The following regex operators are supported as of current:
* `|` - If `R` and `S` are regular expressions, then `R|S` matches `R` or `S` (Note: This has the highest precedence, so `a|bc*` is equivalent to `a|(bc*)`, not `(a|b)c*`).
* `*` - If `R` is a regular expression, then `R*` matches 0 or more repetitions of `R`.
* `+` - Same as `*` but 1 or more repetitions.
* `?` - If `R` is a regular expression, then `R?` matches 1 or no appearances if `R`

The following character classes are supported as of current
* `.` - represents any character.
* `[]` - represents any of the characters inside these brackets (e.g., `[abc]` would mean 'a', 'b' or 'c').
* `-` - use inside square brackets to denote a range of characters (e.g., `[a-z]` would mean any character from 'a' to 'z').

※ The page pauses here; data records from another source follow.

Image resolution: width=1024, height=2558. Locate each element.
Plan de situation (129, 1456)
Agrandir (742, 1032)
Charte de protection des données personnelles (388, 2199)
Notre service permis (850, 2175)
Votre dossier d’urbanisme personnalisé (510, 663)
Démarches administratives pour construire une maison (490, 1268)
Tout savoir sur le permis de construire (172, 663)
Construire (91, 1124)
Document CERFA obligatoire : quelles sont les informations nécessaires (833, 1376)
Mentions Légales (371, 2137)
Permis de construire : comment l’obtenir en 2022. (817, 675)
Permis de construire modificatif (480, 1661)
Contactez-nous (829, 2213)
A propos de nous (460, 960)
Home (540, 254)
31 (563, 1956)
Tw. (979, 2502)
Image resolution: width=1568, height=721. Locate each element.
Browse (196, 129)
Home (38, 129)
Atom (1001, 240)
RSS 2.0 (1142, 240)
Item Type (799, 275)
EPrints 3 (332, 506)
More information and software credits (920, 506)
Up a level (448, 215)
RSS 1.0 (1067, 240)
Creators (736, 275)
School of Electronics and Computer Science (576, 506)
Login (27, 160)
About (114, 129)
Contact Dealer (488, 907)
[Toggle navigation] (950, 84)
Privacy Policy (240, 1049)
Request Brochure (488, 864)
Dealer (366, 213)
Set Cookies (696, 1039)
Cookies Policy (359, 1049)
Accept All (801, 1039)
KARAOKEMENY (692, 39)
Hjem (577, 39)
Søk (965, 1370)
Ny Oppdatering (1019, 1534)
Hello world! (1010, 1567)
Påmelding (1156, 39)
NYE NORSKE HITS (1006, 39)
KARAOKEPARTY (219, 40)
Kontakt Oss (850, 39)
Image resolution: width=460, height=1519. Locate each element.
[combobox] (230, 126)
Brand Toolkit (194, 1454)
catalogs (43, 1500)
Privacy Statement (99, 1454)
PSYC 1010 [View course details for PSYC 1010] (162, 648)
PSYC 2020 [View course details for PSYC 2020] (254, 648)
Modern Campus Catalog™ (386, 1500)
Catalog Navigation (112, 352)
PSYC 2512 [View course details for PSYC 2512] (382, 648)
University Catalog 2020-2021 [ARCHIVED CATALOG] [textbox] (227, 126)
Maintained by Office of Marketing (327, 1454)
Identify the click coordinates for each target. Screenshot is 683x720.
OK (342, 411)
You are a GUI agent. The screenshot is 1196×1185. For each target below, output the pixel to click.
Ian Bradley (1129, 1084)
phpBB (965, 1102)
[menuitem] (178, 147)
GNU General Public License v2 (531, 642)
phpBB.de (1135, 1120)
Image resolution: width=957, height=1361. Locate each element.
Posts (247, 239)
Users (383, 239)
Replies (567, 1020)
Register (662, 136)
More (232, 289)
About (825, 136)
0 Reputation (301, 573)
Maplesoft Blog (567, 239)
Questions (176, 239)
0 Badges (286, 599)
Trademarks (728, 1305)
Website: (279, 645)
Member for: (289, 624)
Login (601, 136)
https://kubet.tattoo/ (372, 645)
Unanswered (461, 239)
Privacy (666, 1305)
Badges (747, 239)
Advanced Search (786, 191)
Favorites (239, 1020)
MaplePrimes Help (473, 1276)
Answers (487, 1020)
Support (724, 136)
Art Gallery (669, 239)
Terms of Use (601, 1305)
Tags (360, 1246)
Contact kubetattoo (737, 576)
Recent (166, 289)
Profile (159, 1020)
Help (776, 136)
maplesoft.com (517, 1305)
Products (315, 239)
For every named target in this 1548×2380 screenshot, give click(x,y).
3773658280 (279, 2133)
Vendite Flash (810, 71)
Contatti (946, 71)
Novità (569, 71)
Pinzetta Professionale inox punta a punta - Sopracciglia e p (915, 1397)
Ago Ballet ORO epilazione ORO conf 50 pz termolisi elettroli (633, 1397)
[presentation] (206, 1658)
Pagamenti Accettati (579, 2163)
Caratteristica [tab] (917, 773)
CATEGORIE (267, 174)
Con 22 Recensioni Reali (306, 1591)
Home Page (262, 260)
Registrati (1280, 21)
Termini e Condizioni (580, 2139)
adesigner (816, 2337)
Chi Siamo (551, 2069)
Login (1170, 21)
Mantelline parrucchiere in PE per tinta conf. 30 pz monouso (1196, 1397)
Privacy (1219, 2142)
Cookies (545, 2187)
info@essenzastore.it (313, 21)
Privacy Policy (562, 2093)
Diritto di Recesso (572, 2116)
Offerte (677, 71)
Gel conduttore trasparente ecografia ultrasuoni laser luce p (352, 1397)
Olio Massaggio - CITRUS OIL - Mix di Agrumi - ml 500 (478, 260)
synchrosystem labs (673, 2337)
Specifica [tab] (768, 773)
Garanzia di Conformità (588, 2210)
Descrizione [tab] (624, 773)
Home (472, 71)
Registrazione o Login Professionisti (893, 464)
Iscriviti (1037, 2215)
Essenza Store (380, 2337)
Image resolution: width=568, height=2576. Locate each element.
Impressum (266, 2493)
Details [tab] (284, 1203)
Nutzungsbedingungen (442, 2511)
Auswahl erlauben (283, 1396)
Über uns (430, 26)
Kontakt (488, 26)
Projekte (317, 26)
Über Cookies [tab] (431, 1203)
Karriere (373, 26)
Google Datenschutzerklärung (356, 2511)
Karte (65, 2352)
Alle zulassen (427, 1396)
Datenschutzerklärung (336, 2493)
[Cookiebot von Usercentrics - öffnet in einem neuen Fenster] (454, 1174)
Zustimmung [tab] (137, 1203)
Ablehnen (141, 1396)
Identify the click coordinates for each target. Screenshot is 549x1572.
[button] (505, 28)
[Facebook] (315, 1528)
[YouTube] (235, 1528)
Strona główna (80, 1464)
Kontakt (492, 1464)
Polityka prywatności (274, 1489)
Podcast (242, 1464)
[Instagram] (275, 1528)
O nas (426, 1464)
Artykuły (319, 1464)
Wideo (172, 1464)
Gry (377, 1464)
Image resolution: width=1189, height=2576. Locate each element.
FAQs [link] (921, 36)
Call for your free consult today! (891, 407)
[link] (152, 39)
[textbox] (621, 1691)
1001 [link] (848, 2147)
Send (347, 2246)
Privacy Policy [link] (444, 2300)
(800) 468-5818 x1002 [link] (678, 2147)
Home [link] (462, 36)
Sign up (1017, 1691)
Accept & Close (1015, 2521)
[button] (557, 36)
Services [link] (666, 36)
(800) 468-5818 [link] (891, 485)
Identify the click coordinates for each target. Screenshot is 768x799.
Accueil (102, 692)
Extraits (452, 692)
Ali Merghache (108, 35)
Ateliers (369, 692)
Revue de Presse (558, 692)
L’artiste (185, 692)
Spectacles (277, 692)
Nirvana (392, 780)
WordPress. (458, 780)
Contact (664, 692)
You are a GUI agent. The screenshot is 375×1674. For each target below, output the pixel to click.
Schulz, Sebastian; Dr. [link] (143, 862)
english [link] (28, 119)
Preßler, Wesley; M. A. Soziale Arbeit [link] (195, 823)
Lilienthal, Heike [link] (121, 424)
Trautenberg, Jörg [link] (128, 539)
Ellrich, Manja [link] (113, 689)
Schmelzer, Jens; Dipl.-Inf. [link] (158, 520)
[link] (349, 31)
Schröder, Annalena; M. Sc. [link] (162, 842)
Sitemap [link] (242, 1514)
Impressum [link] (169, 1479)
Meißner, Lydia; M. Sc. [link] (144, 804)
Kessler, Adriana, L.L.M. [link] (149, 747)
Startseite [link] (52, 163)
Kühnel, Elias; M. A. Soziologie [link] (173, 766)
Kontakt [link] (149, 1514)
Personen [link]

`/` is an escape character, it can be used to escape any character that would normally represent an operator or character class* (e.g., `/*` would match "*"), and can also represent the following control codes:
* `/n` - recognises new line ascii character.
* `/r` - recognises return carriage ascii character.
* `/t` - recognises tab ascii character.

*Note: What requires escaping depends one whether you're inside `[]` or not. For example,
`*` does not need escaping when inside `[]`, but `-` does.

## Features to be added
* Substring matching

## Potential future features
* Subexpressions (probably with `{}`).
* UTF8 support
* Any other operators I can think of or remember that are commonly used or are useful.